(Dataset entries)
------------
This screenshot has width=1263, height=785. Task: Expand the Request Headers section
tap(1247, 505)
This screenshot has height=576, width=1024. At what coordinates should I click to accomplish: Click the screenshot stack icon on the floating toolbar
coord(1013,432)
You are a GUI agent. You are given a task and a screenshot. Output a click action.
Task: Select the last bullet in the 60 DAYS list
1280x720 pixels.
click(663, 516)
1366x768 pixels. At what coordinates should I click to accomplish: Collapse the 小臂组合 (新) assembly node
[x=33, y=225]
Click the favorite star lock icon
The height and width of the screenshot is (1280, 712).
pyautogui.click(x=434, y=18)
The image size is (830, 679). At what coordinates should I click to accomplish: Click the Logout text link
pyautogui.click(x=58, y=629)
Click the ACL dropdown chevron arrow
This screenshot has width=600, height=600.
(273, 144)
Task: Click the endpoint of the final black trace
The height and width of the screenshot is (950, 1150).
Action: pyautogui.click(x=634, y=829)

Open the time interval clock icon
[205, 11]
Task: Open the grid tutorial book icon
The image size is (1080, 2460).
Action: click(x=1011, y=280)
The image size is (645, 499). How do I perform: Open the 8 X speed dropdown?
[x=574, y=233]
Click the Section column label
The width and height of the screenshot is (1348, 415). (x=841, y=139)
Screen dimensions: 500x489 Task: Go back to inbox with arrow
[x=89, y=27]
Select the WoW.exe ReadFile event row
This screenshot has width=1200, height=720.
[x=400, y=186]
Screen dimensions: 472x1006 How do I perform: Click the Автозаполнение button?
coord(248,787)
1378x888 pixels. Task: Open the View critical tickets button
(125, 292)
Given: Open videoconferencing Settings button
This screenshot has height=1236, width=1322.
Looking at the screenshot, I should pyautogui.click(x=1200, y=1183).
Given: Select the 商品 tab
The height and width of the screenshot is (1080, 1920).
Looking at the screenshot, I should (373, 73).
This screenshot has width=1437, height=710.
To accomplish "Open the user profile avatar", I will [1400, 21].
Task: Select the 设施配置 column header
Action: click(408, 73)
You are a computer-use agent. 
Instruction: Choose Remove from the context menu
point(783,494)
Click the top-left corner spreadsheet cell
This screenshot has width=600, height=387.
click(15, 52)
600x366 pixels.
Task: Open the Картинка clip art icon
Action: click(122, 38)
------------
### Problem requirements
Look back at the entries above and repeat, unchanged, every line from the line holding "Task: Open the grid tutorial book icon" through the line holding "Select the WoW.exe ReadFile event row".

### Expected answer
Task: Open the grid tutorial book icon
The image size is (1080, 2460).
Action: click(x=1011, y=280)
The image size is (645, 499). How do I perform: Open the 8 X speed dropdown?
[x=574, y=233]
Click the Section column label
The width and height of the screenshot is (1348, 415). (x=841, y=139)
Screen dimensions: 500x489 Task: Go back to inbox with arrow
[x=89, y=27]
Select the WoW.exe ReadFile event row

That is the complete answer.